- Exercise materials -
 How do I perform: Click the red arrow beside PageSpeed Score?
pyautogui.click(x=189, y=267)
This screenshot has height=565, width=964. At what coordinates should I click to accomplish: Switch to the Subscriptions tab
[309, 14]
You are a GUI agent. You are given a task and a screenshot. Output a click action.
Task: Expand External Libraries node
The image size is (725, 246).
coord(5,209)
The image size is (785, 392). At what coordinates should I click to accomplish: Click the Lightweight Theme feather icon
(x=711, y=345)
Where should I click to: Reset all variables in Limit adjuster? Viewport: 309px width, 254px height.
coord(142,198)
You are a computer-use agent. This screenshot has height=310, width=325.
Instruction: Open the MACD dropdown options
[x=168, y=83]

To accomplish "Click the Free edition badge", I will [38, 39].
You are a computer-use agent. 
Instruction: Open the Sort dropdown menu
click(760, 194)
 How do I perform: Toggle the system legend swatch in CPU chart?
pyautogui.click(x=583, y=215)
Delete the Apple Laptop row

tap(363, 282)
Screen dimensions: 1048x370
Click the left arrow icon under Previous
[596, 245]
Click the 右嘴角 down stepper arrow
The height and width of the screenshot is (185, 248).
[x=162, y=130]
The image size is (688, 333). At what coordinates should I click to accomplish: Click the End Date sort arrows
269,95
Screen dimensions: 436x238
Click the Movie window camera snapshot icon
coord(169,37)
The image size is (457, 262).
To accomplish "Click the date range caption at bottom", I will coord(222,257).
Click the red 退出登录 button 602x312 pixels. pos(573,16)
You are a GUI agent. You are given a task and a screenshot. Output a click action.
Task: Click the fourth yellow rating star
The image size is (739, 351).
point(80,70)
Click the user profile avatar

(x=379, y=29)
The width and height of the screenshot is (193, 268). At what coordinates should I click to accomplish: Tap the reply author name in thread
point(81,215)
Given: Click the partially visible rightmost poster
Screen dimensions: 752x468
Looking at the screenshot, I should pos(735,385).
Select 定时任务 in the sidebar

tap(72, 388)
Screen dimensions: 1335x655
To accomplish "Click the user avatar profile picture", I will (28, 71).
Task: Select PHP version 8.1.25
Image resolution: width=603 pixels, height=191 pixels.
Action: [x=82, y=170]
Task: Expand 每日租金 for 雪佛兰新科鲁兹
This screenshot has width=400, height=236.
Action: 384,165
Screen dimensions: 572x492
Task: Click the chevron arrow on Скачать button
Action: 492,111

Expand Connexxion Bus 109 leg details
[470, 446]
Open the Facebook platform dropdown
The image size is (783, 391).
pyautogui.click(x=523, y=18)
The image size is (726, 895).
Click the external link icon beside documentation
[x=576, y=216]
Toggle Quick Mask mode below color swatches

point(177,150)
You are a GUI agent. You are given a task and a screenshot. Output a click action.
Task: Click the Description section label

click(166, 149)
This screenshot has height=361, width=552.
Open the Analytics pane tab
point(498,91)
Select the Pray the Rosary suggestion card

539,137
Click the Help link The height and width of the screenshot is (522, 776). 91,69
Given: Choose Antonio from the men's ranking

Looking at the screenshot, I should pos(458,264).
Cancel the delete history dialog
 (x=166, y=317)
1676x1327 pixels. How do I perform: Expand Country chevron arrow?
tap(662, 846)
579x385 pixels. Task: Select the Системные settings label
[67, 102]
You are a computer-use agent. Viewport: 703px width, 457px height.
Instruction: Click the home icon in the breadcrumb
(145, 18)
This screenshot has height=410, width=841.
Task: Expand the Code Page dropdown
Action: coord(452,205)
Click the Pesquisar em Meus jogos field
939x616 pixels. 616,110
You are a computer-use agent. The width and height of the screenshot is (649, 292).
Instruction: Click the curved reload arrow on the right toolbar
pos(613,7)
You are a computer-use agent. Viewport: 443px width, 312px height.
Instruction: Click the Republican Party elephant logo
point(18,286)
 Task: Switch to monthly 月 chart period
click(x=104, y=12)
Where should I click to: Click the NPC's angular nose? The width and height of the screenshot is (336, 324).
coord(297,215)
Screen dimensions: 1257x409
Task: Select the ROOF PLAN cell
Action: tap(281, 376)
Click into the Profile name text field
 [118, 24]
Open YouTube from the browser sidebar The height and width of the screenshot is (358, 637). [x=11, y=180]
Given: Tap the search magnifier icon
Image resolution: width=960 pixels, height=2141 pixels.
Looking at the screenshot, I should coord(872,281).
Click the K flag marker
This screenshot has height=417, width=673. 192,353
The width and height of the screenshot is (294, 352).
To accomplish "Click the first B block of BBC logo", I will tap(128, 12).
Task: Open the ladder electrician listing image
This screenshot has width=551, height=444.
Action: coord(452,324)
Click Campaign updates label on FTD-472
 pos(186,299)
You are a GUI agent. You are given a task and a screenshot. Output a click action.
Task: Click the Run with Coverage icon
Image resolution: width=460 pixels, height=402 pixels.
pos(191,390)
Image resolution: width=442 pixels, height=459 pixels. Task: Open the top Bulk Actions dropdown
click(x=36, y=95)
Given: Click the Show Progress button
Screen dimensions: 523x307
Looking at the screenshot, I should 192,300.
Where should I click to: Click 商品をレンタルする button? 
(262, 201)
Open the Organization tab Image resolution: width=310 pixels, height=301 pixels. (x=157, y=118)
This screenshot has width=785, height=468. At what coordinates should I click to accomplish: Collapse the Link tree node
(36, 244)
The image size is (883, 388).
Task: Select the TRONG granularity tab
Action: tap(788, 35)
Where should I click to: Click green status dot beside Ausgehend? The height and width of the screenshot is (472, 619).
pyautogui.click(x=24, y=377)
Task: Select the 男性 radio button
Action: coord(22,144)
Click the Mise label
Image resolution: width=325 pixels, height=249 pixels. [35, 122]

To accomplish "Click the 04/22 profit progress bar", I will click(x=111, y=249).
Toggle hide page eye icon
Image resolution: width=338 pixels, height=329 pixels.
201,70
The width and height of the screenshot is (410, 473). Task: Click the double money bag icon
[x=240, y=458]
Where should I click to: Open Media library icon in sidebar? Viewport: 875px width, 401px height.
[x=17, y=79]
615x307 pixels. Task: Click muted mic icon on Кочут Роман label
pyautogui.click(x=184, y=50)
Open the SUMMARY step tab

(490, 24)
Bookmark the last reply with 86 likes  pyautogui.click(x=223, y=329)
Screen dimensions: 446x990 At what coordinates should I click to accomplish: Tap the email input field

- Activity -
Show all lines above holding the word "with".

- Response to this task -
Task: Click the Run with Coverage icon
Bookmark the last reply with 86 likes  pyautogui.click(x=223, y=329)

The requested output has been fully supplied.